● **PROBLEM STATEMENT**:
Every line of the records below that holds the word "thumbnail" should be copied out.

Collected data
┌────────
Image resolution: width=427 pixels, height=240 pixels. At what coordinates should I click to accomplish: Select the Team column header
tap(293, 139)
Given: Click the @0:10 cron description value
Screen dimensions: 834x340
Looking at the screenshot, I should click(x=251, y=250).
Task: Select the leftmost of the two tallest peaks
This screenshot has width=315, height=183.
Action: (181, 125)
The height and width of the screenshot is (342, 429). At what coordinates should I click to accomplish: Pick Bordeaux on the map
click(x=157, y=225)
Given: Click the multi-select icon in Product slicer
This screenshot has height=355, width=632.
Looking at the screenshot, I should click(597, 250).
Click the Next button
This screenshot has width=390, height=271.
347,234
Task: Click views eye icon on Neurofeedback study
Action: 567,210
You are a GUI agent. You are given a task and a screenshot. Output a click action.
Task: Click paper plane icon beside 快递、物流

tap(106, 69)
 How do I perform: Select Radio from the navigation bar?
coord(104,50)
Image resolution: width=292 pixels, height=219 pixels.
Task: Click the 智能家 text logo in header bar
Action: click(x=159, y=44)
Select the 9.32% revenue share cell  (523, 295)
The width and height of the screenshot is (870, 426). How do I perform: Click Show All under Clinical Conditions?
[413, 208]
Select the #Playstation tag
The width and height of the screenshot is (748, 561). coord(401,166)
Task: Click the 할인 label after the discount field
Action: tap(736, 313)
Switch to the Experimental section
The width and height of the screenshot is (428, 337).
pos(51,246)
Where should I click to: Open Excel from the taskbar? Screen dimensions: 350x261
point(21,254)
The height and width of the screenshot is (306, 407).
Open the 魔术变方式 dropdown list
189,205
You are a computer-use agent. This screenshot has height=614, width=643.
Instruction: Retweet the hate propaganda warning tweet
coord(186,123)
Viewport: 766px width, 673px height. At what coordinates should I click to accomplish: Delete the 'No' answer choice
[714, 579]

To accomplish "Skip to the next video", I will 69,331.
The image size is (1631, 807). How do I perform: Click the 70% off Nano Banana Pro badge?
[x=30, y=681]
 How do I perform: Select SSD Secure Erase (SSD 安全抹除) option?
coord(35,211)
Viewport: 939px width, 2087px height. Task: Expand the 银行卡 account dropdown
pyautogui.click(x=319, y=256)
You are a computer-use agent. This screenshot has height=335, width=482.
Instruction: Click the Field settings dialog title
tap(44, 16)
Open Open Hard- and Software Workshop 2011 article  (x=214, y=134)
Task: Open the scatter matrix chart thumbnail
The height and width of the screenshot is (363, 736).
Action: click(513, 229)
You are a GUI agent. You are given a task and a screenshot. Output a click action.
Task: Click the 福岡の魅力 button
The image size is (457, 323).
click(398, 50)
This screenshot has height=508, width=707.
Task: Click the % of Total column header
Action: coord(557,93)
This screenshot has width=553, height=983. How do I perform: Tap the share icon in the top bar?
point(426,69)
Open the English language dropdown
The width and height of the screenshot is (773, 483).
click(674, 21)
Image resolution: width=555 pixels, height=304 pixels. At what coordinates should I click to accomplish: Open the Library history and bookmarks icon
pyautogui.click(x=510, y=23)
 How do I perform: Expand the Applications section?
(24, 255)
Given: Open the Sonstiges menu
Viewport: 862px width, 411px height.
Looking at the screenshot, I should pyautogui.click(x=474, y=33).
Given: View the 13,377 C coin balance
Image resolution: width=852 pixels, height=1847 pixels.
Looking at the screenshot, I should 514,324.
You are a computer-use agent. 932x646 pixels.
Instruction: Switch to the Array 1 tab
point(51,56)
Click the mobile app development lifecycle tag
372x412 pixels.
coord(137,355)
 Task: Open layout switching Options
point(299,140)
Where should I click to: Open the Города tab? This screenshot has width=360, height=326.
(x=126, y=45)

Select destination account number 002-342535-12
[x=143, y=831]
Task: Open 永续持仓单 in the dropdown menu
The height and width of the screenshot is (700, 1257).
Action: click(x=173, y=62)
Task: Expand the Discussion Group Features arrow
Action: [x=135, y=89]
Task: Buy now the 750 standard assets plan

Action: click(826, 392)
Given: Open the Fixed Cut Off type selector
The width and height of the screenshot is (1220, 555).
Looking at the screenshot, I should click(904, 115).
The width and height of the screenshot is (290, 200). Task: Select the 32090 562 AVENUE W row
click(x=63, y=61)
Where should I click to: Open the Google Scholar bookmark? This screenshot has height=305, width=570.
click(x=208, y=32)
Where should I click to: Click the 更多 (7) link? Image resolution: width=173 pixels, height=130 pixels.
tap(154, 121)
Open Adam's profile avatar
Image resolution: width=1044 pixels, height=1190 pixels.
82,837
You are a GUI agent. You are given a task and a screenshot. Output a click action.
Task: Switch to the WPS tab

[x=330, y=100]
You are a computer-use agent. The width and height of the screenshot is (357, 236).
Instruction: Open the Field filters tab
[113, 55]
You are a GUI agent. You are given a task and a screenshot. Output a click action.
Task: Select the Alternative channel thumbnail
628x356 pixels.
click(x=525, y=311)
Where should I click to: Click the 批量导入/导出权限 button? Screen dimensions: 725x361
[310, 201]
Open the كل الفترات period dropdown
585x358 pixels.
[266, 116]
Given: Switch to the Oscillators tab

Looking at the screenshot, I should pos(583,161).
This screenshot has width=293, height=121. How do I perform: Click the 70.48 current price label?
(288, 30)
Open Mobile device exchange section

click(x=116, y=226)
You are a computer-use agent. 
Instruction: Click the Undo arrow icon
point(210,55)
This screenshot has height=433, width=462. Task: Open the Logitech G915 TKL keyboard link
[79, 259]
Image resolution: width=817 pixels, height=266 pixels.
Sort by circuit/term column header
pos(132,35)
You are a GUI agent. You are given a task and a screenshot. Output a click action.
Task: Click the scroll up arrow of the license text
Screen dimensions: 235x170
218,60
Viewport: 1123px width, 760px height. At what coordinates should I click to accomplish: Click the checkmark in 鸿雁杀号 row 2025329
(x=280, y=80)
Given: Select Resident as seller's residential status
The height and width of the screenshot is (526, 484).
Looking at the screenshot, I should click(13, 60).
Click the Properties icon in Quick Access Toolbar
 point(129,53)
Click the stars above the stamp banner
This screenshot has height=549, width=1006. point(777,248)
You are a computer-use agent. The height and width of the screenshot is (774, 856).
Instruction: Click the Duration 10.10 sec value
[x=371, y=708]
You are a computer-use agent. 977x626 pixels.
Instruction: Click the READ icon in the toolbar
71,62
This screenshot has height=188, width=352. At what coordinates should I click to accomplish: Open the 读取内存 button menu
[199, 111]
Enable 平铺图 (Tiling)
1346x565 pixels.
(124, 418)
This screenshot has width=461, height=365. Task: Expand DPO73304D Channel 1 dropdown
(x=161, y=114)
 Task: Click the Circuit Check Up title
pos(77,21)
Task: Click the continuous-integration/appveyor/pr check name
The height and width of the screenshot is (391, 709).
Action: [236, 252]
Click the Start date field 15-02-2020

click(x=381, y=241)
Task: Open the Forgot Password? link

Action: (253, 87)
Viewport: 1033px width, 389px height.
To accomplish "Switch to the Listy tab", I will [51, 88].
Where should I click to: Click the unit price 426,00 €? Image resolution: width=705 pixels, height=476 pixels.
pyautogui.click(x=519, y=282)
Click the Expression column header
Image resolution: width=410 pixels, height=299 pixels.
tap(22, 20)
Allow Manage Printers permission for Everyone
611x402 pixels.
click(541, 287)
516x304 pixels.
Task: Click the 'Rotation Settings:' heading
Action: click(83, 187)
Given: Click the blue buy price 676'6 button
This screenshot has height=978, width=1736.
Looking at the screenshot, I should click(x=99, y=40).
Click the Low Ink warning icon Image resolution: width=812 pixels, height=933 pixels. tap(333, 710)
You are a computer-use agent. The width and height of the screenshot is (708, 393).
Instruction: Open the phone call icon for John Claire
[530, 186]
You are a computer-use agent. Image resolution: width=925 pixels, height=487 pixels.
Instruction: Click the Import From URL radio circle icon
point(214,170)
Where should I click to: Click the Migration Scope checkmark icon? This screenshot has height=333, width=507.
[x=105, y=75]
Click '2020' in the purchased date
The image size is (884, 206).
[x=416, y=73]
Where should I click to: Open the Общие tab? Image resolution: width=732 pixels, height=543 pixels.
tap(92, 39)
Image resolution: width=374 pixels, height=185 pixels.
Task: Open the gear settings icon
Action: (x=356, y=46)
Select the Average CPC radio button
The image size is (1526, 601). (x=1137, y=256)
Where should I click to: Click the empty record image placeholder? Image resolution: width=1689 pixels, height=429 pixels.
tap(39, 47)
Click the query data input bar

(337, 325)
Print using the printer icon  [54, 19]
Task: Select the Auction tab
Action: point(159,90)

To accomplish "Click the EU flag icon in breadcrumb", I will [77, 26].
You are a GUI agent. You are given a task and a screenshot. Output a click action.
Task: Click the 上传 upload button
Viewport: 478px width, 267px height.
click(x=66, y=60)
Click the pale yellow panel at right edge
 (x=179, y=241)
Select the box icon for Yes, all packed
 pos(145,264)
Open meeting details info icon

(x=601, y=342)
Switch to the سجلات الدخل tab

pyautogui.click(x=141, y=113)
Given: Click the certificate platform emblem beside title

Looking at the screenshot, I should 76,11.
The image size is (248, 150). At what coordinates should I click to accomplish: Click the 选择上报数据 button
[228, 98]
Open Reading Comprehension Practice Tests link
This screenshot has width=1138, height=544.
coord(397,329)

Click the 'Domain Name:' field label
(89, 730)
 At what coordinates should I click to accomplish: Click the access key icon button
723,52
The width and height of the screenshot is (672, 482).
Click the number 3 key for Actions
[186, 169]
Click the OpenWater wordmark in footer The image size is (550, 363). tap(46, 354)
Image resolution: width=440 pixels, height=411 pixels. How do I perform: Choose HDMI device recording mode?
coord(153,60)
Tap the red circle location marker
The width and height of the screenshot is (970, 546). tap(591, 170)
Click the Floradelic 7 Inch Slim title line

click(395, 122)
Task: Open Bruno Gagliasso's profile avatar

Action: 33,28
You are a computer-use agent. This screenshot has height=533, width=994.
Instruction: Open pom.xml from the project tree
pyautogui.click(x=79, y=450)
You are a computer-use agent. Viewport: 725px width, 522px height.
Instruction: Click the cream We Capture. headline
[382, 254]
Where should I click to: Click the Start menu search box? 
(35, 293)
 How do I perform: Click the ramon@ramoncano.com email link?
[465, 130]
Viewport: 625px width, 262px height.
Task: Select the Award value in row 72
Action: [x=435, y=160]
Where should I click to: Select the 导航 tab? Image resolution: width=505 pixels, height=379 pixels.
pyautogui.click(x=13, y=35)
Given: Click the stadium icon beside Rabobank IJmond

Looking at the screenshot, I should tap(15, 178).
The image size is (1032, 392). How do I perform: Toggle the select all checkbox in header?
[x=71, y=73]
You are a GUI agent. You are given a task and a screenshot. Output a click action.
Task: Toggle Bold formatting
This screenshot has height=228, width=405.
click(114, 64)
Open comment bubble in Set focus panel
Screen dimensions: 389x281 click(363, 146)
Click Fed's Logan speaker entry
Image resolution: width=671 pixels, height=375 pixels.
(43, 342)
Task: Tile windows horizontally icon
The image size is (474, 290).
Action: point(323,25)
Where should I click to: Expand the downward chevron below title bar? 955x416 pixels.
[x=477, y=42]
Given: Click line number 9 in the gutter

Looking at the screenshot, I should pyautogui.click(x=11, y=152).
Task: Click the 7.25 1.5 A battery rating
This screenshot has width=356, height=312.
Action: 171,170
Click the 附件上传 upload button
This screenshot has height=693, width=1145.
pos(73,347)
└────────
● **ANSWER TO THE EXERCISE**:
Task: Open the scatter matrix chart thumbnail
Task: Select the Alternative channel thumbnail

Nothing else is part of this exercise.